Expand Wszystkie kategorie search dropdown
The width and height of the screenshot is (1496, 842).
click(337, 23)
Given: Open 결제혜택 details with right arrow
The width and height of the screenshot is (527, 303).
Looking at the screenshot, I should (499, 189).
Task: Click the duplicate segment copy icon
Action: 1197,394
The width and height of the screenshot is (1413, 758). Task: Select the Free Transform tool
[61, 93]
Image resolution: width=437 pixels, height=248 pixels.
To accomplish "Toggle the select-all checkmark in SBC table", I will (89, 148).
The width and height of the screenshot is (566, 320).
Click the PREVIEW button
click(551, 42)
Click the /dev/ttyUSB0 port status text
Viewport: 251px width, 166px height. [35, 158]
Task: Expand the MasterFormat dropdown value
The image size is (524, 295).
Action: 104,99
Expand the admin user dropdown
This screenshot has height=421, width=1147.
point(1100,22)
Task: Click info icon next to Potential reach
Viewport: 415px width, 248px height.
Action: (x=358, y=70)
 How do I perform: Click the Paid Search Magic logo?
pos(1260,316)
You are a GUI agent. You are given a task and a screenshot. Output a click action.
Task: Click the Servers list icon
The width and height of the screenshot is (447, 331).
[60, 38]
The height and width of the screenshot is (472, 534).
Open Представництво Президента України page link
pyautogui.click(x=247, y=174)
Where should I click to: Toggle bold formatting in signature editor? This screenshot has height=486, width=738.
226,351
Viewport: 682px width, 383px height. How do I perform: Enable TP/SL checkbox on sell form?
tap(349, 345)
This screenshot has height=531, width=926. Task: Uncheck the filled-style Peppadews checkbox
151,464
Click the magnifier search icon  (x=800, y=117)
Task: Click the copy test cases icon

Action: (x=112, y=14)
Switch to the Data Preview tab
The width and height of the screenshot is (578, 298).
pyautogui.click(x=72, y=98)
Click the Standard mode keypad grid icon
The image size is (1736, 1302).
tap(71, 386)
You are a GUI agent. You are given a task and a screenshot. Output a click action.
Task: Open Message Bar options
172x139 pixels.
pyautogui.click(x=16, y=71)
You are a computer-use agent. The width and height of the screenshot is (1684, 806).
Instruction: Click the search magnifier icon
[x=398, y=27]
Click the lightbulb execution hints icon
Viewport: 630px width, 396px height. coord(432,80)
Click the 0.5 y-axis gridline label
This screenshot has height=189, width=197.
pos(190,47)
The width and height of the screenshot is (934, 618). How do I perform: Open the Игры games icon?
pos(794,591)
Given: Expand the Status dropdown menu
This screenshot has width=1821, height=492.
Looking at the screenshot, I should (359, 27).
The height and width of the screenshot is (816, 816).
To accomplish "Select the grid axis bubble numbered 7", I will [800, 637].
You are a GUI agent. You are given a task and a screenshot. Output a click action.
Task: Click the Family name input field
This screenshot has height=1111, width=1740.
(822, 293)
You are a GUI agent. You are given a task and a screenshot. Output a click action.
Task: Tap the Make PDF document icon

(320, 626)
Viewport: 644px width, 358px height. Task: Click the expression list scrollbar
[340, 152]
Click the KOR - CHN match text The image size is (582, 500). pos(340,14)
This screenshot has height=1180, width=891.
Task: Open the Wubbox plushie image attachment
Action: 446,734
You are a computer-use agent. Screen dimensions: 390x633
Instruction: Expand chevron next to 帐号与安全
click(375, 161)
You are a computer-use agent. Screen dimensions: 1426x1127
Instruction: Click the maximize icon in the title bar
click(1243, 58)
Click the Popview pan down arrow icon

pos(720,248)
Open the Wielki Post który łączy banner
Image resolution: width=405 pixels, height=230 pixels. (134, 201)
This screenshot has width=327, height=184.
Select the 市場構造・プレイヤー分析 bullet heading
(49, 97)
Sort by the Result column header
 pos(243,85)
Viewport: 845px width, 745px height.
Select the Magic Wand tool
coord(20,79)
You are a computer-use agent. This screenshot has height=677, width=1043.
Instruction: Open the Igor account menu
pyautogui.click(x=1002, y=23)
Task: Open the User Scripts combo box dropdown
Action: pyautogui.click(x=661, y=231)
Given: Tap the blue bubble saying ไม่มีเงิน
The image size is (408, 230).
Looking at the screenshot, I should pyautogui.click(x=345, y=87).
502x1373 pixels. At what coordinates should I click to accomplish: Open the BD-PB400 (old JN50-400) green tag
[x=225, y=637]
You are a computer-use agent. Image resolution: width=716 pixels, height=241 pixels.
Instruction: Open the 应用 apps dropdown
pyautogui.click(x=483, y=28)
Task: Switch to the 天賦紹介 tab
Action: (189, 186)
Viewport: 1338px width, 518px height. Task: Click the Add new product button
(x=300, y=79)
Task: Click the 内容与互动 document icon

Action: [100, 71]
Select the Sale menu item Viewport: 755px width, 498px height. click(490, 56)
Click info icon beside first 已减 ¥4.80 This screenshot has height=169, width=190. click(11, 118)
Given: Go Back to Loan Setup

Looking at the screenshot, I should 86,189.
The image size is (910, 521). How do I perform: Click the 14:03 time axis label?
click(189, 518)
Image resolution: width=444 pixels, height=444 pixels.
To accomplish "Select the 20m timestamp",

========

■ What you need to do ■
Quote the records above exactly, from the first line through the line containing "Image resolution: width=437", and nothing more.

■ Reply to the task ■
Expand Wszystkie kategorie search dropdown
The width and height of the screenshot is (1496, 842).
click(337, 23)
Given: Open 결제혜택 details with right arrow
The width and height of the screenshot is (527, 303).
Looking at the screenshot, I should (499, 189).
Task: Click the duplicate segment copy icon
Action: 1197,394
The width and height of the screenshot is (1413, 758). Task: Select the Free Transform tool
[61, 93]
Image resolution: width=437 pixels, height=248 pixels.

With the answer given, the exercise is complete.